Because of the meagre nature of the clinical notes at the time, it is impossible to say what those early hand symptoms might be due to — but as I mentioned, there are other plausible and probable causes such as tendonitis. ”
[33]
Doctor Hartshorne was invited to comment on Dr Judd's report of 16 May 2008 by Wellnz and he did so by letter dated 6 June 2008. He noted that it was unsurprising that a variety of interpretations can be drawn from the information available at this time, he stating: 
“Overall, it becomes very difficult to provide firm conclusions in this case and, as such, the conclusions fall very much into the area of likelihoods or balances of probabilities rather than a high degree of confidence. ”
He went on to state: 
“Thus, the interpretation of the situation relies very much upon the analysis of the initial symptoms; Dr Judd favours the interpretation that the more distal symptoms and proximal symptoms represent different clinical entities which just happened to occur around the same time. On this basis, it is assumed that the changes of a fairly non-specific nature within the left shoulder have been the cause of the subsequently evolving centrally mediated pain disorder. 
In my view, I believe, it is more likely that the left upper limb and left shoulder symptoms represent a single and unifying presentation rather than assuming that two completely separate entities occurred almost simultaneously, which is clinically much less likely and less probable. 
Overall, therefore, I still favour the view that the symptoms are more likely to represent a spontaneously evolving centrally mediated pain disorder, rather than the onset of two separate and discreet musculoskeletal entities with a secondary pain disorder arising subsequent to this.
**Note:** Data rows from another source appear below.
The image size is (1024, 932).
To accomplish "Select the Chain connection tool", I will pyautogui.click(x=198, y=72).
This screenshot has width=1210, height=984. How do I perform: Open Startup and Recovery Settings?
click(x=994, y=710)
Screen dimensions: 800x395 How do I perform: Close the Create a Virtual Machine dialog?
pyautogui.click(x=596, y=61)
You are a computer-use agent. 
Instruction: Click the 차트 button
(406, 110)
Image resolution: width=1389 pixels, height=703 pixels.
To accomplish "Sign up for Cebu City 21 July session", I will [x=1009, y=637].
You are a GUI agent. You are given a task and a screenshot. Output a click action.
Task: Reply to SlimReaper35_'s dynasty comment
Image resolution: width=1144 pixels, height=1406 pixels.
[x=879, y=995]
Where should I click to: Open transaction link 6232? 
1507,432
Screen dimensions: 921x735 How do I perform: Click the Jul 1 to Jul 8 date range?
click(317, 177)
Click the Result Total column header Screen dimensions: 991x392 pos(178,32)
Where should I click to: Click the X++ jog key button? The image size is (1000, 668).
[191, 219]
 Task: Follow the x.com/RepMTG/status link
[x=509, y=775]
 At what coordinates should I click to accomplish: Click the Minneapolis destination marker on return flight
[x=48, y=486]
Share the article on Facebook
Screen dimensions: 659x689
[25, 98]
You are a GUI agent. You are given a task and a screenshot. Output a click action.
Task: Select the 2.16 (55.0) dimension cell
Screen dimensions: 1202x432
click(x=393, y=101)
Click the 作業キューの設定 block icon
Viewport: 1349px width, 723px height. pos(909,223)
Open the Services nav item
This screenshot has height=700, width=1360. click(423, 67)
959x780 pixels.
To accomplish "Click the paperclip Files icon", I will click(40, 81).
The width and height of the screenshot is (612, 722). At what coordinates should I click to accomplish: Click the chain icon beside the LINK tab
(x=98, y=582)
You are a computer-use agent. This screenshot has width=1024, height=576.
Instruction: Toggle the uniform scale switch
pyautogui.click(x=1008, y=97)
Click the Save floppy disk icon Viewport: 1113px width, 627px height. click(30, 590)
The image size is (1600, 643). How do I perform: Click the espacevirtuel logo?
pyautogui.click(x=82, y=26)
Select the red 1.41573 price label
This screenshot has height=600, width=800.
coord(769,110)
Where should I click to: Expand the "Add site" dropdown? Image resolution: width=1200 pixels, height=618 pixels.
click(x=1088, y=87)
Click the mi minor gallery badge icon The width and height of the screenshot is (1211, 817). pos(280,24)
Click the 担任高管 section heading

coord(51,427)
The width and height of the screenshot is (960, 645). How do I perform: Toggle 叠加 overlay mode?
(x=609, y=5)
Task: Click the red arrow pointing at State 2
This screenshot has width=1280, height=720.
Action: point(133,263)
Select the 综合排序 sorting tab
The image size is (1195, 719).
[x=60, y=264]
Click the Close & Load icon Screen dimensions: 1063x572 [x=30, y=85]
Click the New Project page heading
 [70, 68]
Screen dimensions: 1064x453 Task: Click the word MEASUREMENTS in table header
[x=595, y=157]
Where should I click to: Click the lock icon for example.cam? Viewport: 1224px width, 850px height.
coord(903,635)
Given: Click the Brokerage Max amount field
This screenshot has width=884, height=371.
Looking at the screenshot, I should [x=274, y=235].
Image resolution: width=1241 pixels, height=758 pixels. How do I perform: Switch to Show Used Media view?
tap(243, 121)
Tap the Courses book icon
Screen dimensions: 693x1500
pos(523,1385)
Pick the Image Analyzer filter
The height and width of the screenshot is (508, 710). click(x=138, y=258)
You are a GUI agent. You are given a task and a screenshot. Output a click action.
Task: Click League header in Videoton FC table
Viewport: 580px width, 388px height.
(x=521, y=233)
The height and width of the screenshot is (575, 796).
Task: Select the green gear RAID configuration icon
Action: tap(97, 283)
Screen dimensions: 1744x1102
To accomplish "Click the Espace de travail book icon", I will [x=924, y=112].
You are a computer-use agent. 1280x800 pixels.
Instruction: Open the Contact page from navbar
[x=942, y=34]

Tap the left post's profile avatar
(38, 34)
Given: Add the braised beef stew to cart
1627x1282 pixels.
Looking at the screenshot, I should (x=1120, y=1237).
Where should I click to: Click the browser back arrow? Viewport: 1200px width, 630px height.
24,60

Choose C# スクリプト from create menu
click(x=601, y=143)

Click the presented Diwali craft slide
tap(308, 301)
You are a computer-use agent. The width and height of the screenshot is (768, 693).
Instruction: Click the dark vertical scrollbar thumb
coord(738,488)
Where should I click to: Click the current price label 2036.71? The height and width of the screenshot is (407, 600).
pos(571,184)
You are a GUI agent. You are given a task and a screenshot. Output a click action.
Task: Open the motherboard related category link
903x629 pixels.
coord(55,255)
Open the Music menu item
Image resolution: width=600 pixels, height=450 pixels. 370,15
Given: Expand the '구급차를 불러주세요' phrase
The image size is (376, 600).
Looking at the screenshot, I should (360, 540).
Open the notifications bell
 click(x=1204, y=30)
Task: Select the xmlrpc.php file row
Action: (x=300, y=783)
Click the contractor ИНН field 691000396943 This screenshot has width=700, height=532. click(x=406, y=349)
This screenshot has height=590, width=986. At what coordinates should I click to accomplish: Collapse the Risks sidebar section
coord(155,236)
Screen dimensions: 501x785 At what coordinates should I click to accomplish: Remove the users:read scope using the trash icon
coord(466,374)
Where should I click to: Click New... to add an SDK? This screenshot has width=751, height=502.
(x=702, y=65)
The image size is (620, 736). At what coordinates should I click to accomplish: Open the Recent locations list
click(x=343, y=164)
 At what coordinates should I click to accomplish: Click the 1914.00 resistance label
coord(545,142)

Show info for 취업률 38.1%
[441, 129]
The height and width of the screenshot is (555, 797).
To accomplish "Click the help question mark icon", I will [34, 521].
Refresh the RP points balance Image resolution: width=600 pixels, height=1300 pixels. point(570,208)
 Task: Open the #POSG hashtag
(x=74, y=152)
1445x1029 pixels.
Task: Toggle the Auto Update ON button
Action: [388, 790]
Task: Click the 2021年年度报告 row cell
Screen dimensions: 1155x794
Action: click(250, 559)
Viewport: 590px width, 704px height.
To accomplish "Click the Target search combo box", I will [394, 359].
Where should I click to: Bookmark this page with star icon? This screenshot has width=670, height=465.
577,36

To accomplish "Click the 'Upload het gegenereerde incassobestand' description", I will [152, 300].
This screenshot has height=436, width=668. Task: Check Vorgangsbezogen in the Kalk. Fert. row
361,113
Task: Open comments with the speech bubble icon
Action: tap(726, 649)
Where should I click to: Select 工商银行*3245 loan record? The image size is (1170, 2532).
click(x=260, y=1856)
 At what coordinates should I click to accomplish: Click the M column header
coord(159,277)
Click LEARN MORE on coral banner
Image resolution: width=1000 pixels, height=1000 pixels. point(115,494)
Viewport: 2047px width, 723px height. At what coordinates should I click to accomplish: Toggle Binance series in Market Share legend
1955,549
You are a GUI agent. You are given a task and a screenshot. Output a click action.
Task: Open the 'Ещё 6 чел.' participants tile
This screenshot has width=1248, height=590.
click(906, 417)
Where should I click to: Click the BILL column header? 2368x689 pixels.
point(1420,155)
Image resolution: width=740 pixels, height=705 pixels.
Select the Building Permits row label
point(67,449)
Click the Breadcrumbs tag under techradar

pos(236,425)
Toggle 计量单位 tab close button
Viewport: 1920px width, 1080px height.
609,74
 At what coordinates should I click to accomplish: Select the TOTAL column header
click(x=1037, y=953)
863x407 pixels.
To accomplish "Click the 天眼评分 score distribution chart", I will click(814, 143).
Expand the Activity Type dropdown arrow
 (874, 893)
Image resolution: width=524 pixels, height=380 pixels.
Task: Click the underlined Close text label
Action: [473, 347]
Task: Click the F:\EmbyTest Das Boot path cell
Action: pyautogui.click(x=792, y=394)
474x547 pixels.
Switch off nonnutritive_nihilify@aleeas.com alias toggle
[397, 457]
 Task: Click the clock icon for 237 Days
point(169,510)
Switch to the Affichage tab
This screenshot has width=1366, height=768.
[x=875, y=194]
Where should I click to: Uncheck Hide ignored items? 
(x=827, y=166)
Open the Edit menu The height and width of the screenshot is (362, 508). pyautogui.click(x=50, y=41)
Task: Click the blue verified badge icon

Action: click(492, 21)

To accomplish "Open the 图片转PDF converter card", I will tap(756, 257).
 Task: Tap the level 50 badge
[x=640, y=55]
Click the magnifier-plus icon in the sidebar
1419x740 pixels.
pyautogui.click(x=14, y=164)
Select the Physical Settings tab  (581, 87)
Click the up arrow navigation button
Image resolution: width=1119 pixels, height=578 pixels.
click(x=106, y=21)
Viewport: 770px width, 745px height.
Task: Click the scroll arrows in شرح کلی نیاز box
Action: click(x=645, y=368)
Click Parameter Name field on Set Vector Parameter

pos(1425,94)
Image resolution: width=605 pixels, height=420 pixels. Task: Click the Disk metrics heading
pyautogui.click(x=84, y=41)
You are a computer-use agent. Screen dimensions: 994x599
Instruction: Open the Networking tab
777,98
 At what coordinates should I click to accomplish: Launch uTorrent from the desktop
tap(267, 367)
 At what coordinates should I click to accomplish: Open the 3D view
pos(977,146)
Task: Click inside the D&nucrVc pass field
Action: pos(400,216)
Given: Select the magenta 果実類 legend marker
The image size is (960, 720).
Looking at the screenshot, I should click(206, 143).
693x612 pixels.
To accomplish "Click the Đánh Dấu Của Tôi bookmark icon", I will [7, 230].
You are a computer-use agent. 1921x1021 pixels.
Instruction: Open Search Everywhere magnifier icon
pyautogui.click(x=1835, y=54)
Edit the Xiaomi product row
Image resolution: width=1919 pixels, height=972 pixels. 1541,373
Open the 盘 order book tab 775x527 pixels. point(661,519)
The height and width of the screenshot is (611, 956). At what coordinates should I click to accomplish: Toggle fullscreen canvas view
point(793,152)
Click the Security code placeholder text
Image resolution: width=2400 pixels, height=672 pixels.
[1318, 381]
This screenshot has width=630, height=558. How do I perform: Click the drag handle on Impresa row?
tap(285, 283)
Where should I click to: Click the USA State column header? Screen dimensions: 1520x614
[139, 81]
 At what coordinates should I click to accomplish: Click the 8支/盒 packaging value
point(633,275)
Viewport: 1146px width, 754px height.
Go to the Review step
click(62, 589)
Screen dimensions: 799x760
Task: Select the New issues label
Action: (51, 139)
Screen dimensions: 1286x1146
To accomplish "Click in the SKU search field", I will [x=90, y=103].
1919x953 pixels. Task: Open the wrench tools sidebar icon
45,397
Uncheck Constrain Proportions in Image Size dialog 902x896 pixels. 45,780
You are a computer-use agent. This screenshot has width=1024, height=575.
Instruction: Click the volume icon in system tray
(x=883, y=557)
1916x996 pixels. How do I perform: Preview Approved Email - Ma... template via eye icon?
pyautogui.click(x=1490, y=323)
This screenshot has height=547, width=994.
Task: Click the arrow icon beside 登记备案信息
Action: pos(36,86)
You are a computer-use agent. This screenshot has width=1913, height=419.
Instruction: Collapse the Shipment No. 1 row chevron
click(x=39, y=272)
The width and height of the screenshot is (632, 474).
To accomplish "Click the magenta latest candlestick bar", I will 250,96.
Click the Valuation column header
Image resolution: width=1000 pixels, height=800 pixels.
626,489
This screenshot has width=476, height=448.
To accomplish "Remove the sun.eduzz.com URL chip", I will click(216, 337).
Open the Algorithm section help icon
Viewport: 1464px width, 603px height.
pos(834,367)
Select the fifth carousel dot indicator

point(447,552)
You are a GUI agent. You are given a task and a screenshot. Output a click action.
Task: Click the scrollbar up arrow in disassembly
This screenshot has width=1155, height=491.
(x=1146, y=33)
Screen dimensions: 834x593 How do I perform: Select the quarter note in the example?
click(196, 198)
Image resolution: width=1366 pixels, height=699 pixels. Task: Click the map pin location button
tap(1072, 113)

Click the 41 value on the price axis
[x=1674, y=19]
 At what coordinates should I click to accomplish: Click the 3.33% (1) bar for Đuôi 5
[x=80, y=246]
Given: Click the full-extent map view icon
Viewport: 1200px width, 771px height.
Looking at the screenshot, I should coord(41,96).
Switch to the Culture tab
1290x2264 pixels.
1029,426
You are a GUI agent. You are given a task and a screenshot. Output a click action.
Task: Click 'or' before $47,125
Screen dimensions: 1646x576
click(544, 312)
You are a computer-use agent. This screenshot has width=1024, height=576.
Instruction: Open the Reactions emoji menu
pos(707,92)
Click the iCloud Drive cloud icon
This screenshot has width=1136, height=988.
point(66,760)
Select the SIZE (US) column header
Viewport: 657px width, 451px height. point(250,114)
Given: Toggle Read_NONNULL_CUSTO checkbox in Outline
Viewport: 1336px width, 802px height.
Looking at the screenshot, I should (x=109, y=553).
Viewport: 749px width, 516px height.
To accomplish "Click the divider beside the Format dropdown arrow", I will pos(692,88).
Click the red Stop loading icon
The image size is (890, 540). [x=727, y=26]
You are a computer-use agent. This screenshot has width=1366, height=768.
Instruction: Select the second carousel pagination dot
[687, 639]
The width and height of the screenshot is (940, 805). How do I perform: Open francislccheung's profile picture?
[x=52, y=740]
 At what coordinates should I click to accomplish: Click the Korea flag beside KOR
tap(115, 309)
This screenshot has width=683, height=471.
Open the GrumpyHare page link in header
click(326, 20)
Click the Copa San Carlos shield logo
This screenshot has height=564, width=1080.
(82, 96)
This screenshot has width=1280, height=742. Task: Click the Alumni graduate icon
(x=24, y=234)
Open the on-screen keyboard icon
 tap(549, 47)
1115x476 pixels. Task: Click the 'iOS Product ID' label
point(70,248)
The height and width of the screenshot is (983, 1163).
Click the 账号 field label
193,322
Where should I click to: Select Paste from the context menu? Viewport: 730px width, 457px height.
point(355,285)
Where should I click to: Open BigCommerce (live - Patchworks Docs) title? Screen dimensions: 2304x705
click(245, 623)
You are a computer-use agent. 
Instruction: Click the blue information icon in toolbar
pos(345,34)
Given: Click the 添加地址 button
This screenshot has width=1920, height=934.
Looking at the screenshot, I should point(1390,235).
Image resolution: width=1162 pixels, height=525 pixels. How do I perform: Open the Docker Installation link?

In having this view, however, I acknowledge that there is a significant uncertainty primarily based around the poor quality of the information received. ”
[34]
Mr Sharpe, Counsel for the Appellant submitted that CRM's decision of 14th December 2006 to grant cover to the Appellant for an injury said to have been sustained on 3rd November 2006, was a decision made in error. He submitted that it was a decision made before any proper medical evidence had been introduced. He submitted that once the reports of Dr Cleary had been considered, it was clear that no injury had been sustained on the 3rd November 2006 that it was appropriate to invoke s 65 of the Act and revoke that decision granting cover.